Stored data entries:
________________

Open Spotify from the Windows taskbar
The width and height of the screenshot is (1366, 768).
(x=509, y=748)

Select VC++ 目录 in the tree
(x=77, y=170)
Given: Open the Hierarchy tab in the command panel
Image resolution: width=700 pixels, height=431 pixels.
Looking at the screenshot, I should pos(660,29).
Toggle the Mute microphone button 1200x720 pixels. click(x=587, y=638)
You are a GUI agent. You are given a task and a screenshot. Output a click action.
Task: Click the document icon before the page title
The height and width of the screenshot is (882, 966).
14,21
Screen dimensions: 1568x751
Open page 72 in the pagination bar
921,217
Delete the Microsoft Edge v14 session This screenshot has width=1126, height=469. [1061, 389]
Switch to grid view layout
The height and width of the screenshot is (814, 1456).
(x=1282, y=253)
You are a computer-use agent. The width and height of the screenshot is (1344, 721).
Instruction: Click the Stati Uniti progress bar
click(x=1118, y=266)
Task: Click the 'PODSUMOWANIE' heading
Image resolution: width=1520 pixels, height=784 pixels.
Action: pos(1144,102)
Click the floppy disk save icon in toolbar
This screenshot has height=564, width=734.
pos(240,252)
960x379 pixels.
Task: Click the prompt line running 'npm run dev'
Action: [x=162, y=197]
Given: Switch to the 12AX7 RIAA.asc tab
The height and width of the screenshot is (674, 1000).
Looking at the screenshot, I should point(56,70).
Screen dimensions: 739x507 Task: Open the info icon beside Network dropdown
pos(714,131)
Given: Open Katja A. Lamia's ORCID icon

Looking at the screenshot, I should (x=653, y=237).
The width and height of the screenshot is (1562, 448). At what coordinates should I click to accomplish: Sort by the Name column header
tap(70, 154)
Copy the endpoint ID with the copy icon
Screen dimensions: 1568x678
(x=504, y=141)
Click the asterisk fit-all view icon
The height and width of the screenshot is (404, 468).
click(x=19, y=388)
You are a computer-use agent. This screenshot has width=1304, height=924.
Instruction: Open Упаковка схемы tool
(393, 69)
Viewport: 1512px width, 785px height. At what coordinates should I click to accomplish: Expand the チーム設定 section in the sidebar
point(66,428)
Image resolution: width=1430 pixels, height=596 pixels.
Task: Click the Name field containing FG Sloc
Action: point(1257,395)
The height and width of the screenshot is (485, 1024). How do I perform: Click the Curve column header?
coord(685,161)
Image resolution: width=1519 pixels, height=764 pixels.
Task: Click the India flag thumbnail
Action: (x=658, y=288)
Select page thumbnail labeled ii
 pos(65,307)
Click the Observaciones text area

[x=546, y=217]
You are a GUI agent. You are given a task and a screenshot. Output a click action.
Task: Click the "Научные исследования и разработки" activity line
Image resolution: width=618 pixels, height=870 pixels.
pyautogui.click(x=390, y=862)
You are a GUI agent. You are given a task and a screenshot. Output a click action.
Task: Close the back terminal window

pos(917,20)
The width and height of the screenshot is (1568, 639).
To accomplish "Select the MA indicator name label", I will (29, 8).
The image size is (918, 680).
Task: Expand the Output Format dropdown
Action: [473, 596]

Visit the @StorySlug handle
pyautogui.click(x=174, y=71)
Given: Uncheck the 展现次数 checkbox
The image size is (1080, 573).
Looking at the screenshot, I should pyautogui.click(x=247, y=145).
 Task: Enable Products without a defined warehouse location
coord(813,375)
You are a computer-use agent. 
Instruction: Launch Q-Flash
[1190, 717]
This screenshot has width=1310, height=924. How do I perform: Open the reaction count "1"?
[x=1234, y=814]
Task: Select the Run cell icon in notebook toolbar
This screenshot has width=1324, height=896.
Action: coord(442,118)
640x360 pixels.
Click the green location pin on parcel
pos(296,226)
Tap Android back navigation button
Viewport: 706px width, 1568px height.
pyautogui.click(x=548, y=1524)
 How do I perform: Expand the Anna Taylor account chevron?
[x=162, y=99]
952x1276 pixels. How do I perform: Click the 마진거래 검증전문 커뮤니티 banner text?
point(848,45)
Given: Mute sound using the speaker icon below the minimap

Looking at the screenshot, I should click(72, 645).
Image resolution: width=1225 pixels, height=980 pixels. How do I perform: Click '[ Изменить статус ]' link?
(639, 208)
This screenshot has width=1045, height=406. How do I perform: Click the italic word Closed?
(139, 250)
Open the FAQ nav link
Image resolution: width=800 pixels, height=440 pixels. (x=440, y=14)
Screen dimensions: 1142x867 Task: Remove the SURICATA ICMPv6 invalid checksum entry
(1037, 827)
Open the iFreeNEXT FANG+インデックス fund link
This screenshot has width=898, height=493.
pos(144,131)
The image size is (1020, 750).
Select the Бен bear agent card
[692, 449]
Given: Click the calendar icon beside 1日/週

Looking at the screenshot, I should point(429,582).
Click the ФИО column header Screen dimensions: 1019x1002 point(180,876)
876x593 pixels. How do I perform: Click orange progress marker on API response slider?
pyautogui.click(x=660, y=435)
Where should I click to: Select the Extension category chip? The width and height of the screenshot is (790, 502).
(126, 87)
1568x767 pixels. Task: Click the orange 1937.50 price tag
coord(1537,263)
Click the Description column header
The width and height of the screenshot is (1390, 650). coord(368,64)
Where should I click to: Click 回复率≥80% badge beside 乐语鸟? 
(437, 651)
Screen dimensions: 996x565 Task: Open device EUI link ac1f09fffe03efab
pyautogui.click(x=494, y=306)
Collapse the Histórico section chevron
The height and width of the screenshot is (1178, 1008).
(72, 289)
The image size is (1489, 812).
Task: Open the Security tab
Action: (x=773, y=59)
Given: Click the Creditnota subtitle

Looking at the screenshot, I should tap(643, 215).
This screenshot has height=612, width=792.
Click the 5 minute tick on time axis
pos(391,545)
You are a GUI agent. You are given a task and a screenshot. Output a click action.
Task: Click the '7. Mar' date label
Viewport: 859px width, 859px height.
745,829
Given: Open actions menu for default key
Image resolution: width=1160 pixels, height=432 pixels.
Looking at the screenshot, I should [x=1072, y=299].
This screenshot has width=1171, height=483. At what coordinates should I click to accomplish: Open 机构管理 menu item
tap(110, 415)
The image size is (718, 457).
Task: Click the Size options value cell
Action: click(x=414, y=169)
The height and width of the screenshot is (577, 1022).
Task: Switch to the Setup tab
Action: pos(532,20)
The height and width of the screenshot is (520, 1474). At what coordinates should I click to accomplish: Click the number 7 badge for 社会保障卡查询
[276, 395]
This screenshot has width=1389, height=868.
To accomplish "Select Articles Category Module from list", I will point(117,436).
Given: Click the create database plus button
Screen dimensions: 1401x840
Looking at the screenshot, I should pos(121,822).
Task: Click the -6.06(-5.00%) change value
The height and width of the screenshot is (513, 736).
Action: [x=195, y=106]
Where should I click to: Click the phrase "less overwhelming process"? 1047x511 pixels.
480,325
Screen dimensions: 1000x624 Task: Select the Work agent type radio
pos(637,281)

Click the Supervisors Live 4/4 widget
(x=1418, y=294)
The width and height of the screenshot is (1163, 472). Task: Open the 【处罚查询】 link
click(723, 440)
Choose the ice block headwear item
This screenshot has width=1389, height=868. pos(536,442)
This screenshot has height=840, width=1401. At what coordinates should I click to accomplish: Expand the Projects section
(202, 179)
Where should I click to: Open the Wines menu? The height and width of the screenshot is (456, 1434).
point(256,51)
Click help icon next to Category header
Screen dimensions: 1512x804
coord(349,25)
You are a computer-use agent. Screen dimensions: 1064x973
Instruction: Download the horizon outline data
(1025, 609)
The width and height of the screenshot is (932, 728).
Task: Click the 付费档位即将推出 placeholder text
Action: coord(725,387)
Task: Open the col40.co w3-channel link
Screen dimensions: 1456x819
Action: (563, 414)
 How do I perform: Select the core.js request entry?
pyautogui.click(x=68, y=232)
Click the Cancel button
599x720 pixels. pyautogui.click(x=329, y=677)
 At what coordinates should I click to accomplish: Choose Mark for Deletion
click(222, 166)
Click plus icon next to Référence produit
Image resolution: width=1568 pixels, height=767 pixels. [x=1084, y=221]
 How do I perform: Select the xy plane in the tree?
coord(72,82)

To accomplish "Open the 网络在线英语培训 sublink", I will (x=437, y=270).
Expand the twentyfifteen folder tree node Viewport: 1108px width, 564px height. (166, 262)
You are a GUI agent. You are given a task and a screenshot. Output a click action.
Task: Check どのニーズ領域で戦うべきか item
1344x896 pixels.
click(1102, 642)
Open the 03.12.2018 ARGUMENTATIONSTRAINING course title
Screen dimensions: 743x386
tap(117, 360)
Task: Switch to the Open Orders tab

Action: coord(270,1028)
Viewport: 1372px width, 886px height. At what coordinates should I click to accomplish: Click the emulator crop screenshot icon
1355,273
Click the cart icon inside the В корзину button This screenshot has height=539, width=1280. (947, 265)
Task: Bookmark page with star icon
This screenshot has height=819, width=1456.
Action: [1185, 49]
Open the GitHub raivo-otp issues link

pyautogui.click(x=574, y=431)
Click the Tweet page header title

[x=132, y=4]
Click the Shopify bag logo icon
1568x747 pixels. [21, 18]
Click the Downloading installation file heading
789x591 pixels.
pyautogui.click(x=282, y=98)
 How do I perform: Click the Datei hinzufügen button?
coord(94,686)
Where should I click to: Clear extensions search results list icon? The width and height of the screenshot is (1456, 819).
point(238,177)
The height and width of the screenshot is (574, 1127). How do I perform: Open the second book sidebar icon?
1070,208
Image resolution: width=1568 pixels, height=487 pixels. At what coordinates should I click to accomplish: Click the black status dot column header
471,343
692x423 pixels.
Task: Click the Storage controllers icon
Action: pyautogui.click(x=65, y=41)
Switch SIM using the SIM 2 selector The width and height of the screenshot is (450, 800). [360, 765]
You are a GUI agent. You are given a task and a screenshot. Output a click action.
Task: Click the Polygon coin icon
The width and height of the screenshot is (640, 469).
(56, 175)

________________

Stated problem: Please transcribe the lines above word for word, from the very first one through the line with "Looking at the screenshot, I should pos(660,29).".

Solved exercise:
Open Spotify from the Windows taskbar
The width and height of the screenshot is (1366, 768).
(x=509, y=748)

Select VC++ 目录 in the tree
(x=77, y=170)
Given: Open the Hierarchy tab in the command panel
Image resolution: width=700 pixels, height=431 pixels.
Looking at the screenshot, I should pos(660,29).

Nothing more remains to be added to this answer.